Auxotrophic mutants

ABA-deficient mutants flc, not and sit

Accessions containing the genes flc, not, and sit benefit from exogenous application of abscissic acid. Weekly foliar applications of the following ABA solution should begin as soon as seedlings show signs of overwilting and/or burning of leaf margins:

  • 50 mg ABA (Aldrich # 86216-9) dissolved in 5 ml ethanol
  • 0.4 ml Triton-X
  • 4000 ml water
notabilis mutant with burned leaf margins
Shoots of the notabilis mutant (not) grown without exogenous ABA and showing burned leaf margins. [photo C.M. Rick]

GA-deficient mutants gib-1, gib-2 and gib-3

Accessions containing the genes gib-1, gib-2, and gib-3 benefit from exogenous application of gibberellic acid. The gib-1 mutation has the most pronounced phenotype (see photo) and seed will rarely germinate without supplemental GA. To germinate GA-deficient stocks, apply a 100 micromolar concentration of GA to seeds. In addition to the application of GA, cutting the tip of the seeds opposite the radicle increases germination rates.

GA-deficient gib-1 mutant in field
The GA-deficient mutant gib-1 grown in the field without exogenous GA. [photo Peter March]

Thiamine-deficient mutants tl, spa and ten

Stocks of the tl mutant require exogenous thiamine applications to survive past the cotyledon stage. The mutants ten and spa grow better when supplied with thiamine. Regular foliar applications of a 10-20 ppm solution of thiamine should begin after seedlings emerge. Once plants are established, thiamine can be easily supplied by inserting tablets of vitamin B-1 into the soil near the roots.

RECORDS SHOWN:
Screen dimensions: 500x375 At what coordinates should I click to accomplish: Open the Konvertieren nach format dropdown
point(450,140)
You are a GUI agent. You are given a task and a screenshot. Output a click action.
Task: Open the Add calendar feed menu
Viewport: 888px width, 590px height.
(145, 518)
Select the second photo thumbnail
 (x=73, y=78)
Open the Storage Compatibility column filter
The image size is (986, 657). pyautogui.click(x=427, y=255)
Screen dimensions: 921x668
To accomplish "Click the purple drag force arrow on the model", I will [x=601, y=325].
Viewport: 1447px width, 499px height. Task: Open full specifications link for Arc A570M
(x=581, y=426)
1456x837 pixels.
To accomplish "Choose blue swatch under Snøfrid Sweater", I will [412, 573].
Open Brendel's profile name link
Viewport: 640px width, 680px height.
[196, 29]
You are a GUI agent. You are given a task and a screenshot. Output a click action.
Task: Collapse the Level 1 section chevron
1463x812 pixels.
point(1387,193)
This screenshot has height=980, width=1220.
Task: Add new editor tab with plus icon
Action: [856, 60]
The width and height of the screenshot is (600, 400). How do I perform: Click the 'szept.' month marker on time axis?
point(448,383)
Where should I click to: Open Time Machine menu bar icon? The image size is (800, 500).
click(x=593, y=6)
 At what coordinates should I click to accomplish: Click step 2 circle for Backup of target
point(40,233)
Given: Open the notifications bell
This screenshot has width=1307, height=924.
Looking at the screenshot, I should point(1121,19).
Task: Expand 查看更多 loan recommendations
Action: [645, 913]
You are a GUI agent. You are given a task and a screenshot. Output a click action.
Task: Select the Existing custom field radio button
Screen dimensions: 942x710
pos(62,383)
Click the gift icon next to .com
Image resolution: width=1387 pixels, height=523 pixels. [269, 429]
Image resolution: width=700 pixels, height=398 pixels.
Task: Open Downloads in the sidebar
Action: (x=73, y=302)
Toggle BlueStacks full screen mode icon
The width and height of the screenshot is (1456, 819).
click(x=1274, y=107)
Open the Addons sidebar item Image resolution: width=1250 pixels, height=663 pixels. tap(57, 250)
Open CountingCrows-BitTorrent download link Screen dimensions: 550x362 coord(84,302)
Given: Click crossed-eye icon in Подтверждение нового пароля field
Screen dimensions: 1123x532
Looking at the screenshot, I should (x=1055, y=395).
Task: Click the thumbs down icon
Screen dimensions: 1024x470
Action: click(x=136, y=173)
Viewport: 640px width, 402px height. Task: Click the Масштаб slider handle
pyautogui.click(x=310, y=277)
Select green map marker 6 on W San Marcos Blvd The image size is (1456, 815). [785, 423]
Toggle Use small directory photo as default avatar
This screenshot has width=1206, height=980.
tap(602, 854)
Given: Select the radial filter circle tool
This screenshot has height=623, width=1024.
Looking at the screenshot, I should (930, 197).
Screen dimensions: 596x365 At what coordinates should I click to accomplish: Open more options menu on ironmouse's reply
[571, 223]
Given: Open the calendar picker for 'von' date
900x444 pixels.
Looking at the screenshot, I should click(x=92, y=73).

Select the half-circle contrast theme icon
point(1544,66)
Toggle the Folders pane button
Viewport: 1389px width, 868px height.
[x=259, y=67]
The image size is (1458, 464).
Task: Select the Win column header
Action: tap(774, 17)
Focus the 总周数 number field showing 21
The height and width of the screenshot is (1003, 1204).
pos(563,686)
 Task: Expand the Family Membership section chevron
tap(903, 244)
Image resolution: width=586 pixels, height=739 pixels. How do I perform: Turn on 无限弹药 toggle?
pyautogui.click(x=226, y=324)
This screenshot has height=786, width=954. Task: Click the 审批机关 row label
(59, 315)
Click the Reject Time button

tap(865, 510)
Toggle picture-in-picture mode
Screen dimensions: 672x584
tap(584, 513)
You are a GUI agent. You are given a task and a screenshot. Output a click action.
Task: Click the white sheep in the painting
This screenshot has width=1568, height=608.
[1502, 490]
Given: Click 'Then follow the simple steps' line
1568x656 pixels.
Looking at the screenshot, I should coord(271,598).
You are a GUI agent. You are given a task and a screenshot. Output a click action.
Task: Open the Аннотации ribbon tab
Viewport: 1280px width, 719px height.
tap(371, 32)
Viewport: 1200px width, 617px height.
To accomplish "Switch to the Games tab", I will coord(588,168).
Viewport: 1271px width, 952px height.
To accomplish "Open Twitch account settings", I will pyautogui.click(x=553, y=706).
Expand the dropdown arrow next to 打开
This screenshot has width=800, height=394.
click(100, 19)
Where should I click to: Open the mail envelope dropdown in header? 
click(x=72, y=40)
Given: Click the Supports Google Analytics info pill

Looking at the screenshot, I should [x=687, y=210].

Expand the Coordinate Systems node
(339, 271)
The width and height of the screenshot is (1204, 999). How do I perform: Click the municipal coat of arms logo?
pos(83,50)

ASSIGNMENT 1:
In the text on auxotrophic mutants, what concentration of GA should be applied to seeds to germinate GA-deficient stocks?
ASSIGNMENT 2:
Reproduce the part of the text on auxotrophic mutants from "GA-deficient mutants gib-1, gib-2" up to and including "increases germination rates.".
ASSIGNMENT 3:
Carry on the text on auxotrophic mutants from the point where it stops.

WRITTEN RESPONSE 1:
A 100 micromolar concentration of GA.

WRITTEN RESPONSE 2:
GA-deficient mutants gib-1, gib-2 and gib-3

Accessions containing the genes gib-1, gib-2, and gib-3 benefit from exogenous application of gibberellic acid. The gib-1 mutation has the most pronounced phenotype (see photo) and seed will rarely germinate without supplemental GA. To germinate GA-deficient stocks, apply a 100 micromolar concentration of GA to seeds. In addition to the application of GA, cutting the tip of the seeds opposite the radicle increases germination rates.

WRITTEN RESPONSE 3:
thiamineless mutant
Plants of the thiamine-deficient mutant tl (LA0758) with (L) and without (R) applied thiamine.


Kerr E.A. (1972) A simplified method of supplying thiamine to tomato mutants requiring it. Tomato Genetics Cooperative Report 22: 12.

Koorneef M., T.D.G. Bosma, C.J. Hanhart, J.H. van der Veen and J.A.D. Zeevaart (1990) The isolation and characterization of gibberellin-deficient mutants in tomato. Theoretical and Applied Genetics 80: 852-857.

Sharp, R.E., M.E. LeNoble, M.A. Else, E.T. Thorne, and F. Gherardi (2000) Endogenous ABA maintains shoot growth in tomato independently of effects on plant water balance: evidence for an interaction with ethylene. Journal of Experimental Botany 51: 1575-1584.